In contending for a lesser sentence, counsel
referred us to cases of
S v Newyear
1995
(1) SACR 626
(A);
S
v Mtsi
1995 (2)
SACR 206
(W);
S v
Mogotsi
1999 (1)
SACR 604
(W). It is unnecessary to analyse these decisions, the facts
of which are materially different to the present. Each case must be

decided on its own relevant facts and circumstances. What these
decisions do show, however, is that law enforcement officers who

abuse their positions for corrupt benefits can expect little sympathy
from the courts. After all, s 205(3) of the Constitution
records that
the objective of the police service is ‘to prevent, combat and
investigate crime, to maintain public order,
to protect and secure
the inhabitants of the Republic and their property, and to uphold and
enforce the law’. In order to
ensure that these objectives are
reached, it is necessary to deal firmly with police officials who are
in breach of their obligations
under this section, and to warn their
colleagues that actions of the sort the appellant committed will not
be tolerated.
[17]
The issue therefore is whether it can be said that the trial court
exercised its judicial discretion improperly or whether
the sentence
it imposed, is disturbingly inappropriate. In my view, the trial
court placed undue emphasis on deterrence.

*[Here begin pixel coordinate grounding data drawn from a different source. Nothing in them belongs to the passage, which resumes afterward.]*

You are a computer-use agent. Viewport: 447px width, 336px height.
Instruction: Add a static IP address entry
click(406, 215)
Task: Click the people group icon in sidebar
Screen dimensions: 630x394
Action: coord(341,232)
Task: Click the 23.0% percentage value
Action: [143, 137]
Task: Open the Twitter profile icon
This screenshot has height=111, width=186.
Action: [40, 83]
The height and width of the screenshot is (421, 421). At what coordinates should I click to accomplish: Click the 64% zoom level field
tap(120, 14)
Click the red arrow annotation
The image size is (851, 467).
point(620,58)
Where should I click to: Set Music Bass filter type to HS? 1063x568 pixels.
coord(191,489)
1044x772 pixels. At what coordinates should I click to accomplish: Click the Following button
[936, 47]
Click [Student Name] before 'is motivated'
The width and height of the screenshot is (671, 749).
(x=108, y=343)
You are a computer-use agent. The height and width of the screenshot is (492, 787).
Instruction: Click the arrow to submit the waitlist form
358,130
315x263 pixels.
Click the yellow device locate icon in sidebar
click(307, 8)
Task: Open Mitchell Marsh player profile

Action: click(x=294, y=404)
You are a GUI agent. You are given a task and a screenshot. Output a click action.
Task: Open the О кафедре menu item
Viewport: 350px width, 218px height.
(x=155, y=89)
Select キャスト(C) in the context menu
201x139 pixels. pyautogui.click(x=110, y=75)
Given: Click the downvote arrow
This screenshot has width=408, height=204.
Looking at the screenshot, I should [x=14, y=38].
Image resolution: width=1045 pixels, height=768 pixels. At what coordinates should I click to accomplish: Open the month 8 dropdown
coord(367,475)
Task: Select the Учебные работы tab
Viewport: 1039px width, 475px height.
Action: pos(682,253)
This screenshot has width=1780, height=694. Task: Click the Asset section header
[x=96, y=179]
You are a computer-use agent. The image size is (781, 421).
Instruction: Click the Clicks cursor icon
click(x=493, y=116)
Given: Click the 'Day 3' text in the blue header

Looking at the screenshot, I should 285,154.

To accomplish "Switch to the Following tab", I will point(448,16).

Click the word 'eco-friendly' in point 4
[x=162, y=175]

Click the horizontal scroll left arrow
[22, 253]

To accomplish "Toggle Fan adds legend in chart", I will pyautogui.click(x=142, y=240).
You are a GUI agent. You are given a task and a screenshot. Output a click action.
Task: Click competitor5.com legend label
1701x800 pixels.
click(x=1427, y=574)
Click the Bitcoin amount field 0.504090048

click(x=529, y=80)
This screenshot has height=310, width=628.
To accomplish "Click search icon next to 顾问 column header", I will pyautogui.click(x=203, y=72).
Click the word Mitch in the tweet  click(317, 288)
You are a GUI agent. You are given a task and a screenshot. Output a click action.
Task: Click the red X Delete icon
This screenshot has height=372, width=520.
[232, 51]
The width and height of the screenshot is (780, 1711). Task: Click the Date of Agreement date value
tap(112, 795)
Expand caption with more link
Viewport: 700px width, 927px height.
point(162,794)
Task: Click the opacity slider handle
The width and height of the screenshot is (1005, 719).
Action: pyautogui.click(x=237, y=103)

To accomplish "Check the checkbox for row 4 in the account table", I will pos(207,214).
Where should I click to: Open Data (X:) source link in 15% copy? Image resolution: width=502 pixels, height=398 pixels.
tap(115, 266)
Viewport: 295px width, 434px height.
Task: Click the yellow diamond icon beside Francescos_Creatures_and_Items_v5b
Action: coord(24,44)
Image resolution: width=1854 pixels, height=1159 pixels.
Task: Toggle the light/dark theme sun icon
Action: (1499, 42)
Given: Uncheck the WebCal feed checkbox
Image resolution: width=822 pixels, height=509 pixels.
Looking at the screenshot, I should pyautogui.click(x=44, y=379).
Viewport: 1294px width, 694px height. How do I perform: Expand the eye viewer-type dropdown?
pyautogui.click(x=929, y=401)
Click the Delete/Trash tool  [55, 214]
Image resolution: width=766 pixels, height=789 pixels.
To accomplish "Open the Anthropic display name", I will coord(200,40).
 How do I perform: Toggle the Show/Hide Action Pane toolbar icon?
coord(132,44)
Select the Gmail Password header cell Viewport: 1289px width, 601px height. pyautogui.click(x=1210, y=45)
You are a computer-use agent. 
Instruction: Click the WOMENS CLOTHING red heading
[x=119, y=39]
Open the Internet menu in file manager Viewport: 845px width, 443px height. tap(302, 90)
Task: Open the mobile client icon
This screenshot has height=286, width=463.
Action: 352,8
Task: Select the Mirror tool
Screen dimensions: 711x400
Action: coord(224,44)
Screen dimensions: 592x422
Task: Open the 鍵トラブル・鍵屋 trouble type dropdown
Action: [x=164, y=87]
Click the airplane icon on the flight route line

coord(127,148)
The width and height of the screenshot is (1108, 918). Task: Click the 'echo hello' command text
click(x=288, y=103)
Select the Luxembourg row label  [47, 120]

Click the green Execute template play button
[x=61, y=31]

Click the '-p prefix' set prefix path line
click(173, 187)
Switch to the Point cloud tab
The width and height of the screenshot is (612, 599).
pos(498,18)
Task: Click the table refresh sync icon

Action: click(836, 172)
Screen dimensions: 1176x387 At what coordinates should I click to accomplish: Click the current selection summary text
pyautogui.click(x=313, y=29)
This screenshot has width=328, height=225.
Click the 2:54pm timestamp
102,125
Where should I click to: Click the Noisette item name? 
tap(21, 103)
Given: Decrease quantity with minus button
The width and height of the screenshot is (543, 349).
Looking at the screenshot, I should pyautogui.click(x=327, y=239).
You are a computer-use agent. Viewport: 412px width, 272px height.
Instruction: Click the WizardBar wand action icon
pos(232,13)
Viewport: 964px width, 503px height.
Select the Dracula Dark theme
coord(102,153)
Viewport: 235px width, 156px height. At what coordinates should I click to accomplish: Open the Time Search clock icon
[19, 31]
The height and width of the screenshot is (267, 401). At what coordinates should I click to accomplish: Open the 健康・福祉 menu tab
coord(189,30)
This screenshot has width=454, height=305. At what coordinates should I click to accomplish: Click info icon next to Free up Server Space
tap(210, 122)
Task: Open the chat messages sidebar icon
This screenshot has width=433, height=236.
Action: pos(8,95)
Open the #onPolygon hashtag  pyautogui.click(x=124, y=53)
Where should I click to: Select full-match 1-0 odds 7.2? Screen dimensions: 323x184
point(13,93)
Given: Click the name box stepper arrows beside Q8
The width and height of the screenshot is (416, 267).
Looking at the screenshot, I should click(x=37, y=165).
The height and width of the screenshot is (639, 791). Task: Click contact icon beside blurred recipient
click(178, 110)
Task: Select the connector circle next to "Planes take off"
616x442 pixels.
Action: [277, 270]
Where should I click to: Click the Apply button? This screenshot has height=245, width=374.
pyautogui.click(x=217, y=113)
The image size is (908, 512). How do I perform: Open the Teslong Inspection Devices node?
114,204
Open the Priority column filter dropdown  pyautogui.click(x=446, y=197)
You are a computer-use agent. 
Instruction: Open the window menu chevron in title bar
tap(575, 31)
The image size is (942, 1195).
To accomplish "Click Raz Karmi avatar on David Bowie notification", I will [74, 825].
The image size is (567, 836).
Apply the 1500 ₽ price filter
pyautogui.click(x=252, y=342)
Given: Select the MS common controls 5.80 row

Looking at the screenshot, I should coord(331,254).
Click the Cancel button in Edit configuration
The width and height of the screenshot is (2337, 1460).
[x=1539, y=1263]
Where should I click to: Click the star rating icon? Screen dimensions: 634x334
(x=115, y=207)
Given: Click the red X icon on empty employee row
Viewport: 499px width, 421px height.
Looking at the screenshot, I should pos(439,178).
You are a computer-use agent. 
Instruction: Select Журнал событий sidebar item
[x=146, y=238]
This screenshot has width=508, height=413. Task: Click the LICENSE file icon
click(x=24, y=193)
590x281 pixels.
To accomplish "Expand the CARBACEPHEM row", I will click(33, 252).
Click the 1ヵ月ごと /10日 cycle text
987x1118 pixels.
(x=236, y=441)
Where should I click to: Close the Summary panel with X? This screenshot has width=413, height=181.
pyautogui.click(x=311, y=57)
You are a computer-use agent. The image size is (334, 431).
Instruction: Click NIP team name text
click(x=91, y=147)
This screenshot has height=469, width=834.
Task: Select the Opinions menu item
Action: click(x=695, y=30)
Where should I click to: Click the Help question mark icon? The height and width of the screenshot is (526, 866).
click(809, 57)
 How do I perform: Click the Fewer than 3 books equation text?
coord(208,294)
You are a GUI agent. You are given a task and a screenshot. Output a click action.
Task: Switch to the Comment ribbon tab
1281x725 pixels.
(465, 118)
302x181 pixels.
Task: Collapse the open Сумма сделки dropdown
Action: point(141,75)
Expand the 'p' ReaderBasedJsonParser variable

It held
that ‘in
this type of an offence that deterrence must also be strongly
considered and will come to the fore . . . because
of the fact that .
. . everyone must be made aware of the consequences of an offence . .
.’.
[18]
While that is no doubt true, for the reasons I have just mentioned,
deterrence is indeed one of the objects and purpose of
criminal
punishment, the three other aspects of sentencing, namely prevention,
rehabilitation and retribution are also important.
Offenders should
not be sacrificed on the altar of deterrence.
[19]
As I have mentioned in para [4] of this judgment the appellant was 35
years old at the time of the commission of the offence
concerned, and
married with three children. The appellant has a National Diploma in
Education (Commerce) which he obtained before
he joined the South
African Police Service. When these facts are looked at cumulatively,
they serve to demonstrate that the appellant
does have prospects of
rehabilitation and correction, and becoming a useful member of
society and a sentence to be imposed, must
also be informed by these
considerations.
[20]
It is therefore clear that in the determination of what an
appropriate sentence would be, the trial court misdirected itself
by
over-emphasizing the factor of deterrence and thereby failed to give
adequate weight to all other relevant considerations. This
is a
factor which justifies this Court to interfere with the sentence.
Furthermore the sentence of seven years’ imprisonment,
albeit
two years of which was suspended, is unduly severe.  In my view,
I consider a sentence of four years’ imprisonment
to be
appropriate, and would be an adequate deterrence to other police
officers who may be tempted to supplement their income by
corrupt
activities. There is sufficient disparity between that sentence and
the sentence imposed to oblige this Court to interfere.
[5]
[21]
Although the appellant is currently free on bail, the altered
sentence should be ante-dated under
s 282
of the
Criminal Procedure
Act 51 of 1977
to 20 June 2012, the date he was sentenced in the
trial court, for him to enjoy the benefit of imprisonment already
served.
[22]
In the result, the following order will issue:
1
The appeal against sentence succeeds. The sentence imposed by the
trial
court is set aside and substituted with the following:

The
accused is sentenced to four years’ imprisonment, ante-dated to
20 June 2012.’
________________
D
H ZONDI
JUDGE
OF APPEAL
APPEARANCES:
For
appellant:
A B Booysen
Instructed
by:
Du
Toit Attorneys, Capital Park
SMO
Seobe Attorneys Inc, Bloemfontein
For respondent:
G C Nel
Instructed by:
Director
of Public Prosecutions, Pretoria
Director
of Public Prosecutions, Bloemfontein
[1]
Natal Joint Municipal
Pension Fund v Endumeni Municipality
[2012]
ZASCA 13; 2012 (4) SA 593 (SCA).
[2]
Long title of the Act.
[3]
At D3 3-4.
[4]
F v Minister of Safety and
Security & others
[2011]
ZACC 37; 2012 (1) SA 536 (CC).
[5]
S v Berliner
1967
(2) SA 193
(A) at 200E-H.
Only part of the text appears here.